- **EXERCISE GOAL**: Starting at the line that contains "Image resolution: width=1080" and ending at the line that contains "You are a computer-use agent. The image size is (1456, 835).", the lines below are to be given again exactly, with nothing added.

- **EXTRACTED MATERIAL**:
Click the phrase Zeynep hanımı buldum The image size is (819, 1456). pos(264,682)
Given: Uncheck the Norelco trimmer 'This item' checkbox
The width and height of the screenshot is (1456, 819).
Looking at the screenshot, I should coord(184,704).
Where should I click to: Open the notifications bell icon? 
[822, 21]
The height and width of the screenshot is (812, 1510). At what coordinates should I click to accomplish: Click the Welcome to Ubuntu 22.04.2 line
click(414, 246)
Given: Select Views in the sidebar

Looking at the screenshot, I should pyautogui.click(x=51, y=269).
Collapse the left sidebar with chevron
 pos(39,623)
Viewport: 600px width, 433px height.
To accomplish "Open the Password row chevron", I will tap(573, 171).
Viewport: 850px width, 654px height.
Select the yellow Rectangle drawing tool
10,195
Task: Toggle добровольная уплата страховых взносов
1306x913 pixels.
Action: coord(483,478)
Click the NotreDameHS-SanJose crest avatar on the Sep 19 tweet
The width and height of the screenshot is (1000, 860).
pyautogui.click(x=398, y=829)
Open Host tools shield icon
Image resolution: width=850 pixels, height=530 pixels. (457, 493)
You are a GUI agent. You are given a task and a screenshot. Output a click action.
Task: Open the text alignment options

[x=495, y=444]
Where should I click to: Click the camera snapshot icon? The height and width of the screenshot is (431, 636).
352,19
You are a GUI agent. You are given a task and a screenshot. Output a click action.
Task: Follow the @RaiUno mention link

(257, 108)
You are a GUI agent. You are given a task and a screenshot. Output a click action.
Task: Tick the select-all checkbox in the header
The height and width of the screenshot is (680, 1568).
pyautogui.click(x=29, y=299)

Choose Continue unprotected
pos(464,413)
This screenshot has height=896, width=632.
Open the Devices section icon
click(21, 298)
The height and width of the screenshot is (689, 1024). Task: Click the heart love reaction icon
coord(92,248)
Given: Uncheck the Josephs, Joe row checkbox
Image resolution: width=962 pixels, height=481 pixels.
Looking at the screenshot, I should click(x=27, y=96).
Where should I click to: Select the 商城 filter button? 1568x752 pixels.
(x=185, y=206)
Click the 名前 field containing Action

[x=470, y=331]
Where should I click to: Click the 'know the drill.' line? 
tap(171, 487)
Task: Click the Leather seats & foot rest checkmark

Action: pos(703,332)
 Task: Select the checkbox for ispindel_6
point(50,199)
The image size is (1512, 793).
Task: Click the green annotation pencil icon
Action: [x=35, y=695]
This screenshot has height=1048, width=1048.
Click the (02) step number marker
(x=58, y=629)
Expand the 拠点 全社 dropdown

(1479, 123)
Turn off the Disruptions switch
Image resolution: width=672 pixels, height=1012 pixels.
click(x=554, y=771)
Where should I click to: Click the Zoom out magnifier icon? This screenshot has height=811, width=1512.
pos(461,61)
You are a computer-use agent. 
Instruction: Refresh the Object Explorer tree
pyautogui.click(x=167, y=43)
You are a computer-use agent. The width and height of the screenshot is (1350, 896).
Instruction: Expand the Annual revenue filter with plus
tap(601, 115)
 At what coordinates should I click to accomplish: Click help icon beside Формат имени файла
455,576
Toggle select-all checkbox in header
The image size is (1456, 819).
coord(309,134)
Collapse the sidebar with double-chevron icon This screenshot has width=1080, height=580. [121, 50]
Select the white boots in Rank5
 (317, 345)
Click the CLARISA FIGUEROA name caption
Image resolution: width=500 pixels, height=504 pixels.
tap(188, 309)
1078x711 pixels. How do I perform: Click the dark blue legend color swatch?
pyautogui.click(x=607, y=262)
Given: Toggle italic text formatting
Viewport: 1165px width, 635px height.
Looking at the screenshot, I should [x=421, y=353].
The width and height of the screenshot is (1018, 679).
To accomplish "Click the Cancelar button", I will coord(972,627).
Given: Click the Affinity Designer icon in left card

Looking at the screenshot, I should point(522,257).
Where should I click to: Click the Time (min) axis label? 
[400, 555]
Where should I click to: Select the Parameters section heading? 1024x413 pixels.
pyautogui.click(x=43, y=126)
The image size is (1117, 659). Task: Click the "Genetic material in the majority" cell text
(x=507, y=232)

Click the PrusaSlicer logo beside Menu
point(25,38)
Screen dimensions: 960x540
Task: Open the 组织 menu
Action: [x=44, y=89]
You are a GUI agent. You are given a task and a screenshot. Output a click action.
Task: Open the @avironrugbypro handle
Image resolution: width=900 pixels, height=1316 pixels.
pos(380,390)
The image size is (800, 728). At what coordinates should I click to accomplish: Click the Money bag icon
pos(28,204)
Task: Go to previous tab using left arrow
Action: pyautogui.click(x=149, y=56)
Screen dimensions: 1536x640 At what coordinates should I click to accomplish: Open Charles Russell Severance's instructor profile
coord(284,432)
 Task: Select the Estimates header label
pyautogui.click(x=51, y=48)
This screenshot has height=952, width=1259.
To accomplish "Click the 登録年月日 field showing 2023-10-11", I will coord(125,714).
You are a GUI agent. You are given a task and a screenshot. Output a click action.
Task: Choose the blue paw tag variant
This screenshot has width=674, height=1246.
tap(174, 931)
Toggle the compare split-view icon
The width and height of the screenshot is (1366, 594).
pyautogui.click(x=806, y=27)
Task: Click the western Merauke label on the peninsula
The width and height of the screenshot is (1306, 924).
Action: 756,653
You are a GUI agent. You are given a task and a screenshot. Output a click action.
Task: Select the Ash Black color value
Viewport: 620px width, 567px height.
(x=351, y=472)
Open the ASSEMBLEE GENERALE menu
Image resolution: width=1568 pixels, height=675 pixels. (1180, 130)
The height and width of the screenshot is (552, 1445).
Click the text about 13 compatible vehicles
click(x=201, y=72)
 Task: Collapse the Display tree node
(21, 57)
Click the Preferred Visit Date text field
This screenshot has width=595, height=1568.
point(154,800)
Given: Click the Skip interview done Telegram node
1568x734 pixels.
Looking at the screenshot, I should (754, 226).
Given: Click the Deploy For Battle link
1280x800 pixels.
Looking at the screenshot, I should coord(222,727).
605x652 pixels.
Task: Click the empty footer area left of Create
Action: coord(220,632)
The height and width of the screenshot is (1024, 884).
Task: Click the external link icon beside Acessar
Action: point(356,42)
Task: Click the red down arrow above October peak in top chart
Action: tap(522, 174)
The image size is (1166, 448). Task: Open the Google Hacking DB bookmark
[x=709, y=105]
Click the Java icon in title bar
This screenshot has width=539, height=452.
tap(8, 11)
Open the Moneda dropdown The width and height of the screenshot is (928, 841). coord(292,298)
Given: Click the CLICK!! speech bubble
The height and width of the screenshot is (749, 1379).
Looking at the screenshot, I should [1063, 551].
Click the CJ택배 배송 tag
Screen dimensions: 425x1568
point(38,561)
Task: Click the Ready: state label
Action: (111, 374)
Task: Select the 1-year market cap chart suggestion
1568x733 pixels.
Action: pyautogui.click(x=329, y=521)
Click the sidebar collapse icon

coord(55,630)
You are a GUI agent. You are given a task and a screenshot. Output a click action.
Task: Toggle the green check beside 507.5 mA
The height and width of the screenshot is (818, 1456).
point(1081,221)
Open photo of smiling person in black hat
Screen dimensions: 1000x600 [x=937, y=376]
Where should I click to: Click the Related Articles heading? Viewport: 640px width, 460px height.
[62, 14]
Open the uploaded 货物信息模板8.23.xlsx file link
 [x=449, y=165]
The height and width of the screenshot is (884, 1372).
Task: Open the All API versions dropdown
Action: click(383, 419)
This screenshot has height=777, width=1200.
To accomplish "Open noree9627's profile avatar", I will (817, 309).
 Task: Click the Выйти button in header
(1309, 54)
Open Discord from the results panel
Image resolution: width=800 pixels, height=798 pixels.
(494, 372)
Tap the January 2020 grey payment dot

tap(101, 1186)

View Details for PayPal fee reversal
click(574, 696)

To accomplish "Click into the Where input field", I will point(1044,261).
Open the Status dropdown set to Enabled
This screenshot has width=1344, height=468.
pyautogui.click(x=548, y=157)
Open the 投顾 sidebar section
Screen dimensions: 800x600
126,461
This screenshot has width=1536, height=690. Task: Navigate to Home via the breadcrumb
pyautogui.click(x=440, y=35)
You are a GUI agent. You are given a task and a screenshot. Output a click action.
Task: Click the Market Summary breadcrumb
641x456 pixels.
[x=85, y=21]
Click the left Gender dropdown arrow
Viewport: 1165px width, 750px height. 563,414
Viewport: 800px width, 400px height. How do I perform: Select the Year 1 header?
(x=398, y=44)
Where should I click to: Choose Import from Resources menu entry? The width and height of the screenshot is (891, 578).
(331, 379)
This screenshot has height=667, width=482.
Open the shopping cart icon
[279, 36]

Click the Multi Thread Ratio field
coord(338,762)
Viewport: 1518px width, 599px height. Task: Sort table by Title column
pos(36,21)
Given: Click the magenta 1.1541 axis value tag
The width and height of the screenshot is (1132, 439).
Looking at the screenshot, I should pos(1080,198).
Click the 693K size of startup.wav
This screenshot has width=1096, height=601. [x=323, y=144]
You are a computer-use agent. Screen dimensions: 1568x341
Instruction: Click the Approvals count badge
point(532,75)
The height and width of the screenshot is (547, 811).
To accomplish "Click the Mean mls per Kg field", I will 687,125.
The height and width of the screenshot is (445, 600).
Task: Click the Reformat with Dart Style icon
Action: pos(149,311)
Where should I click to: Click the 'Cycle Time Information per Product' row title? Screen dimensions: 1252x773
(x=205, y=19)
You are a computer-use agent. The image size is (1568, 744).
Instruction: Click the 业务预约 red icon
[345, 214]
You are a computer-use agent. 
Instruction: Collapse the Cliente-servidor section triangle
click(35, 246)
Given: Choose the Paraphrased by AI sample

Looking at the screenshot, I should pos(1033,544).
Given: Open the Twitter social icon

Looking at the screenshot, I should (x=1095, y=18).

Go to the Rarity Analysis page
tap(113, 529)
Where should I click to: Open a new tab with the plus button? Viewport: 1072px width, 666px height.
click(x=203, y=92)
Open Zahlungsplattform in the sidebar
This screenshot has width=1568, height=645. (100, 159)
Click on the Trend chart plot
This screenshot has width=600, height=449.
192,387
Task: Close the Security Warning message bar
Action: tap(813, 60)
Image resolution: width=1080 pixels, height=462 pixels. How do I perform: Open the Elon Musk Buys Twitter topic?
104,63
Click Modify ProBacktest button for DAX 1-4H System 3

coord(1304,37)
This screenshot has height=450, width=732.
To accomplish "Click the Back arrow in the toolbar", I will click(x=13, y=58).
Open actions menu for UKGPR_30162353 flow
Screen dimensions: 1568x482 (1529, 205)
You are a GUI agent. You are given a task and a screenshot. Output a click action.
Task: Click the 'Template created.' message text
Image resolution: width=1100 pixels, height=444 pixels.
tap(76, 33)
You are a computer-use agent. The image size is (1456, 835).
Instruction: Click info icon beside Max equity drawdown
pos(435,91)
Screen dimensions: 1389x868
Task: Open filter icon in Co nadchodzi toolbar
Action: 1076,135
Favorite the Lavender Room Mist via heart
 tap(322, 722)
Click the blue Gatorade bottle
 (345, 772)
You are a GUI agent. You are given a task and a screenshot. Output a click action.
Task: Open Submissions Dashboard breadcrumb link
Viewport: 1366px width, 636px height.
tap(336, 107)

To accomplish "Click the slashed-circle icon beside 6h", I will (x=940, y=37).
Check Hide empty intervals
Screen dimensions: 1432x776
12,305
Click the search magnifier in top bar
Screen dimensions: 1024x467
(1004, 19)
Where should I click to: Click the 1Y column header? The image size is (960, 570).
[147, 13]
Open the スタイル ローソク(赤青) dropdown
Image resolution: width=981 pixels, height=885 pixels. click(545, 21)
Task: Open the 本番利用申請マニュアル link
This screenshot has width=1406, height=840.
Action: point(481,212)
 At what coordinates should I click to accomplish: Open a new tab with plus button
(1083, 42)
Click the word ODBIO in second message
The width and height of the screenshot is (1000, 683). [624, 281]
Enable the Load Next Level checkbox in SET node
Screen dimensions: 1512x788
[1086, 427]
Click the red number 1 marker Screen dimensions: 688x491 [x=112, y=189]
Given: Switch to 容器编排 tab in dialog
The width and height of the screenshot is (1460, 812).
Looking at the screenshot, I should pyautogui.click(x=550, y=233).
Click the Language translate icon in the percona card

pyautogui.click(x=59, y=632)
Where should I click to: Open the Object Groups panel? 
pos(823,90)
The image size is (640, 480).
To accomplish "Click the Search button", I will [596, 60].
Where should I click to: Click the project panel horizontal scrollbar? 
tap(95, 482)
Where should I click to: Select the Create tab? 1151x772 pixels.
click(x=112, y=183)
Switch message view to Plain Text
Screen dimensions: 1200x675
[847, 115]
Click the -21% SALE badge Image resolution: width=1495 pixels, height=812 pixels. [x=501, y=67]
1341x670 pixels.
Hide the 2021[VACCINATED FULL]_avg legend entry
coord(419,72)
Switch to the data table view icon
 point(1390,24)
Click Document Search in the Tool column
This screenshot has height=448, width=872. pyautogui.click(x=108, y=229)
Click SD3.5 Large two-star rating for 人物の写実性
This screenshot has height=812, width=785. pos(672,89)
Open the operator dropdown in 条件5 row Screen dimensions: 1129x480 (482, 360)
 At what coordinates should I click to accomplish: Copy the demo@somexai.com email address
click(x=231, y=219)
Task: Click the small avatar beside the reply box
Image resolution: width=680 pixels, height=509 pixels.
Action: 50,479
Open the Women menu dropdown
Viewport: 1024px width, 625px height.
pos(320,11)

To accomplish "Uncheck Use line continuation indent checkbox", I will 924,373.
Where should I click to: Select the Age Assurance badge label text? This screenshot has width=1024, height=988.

- **RESPONSE TO THIS EXERCISE**:
Image resolution: width=1080 pixels, height=462 pixels. How do I perform: Open the Elon Musk Buys Twitter topic?
104,63
Click Modify ProBacktest button for DAX 1-4H System 3

coord(1304,37)
This screenshot has height=450, width=732.
To accomplish "Click the Back arrow in the toolbar", I will click(x=13, y=58).
Open actions menu for UKGPR_30162353 flow
Screen dimensions: 1568x482 (1529, 205)
You are a GUI agent. You are given a task and a screenshot. Output a click action.
Task: Click the 'Template created.' message text
Image resolution: width=1100 pixels, height=444 pixels.
tap(76, 33)
You are a computer-use agent. The image size is (1456, 835).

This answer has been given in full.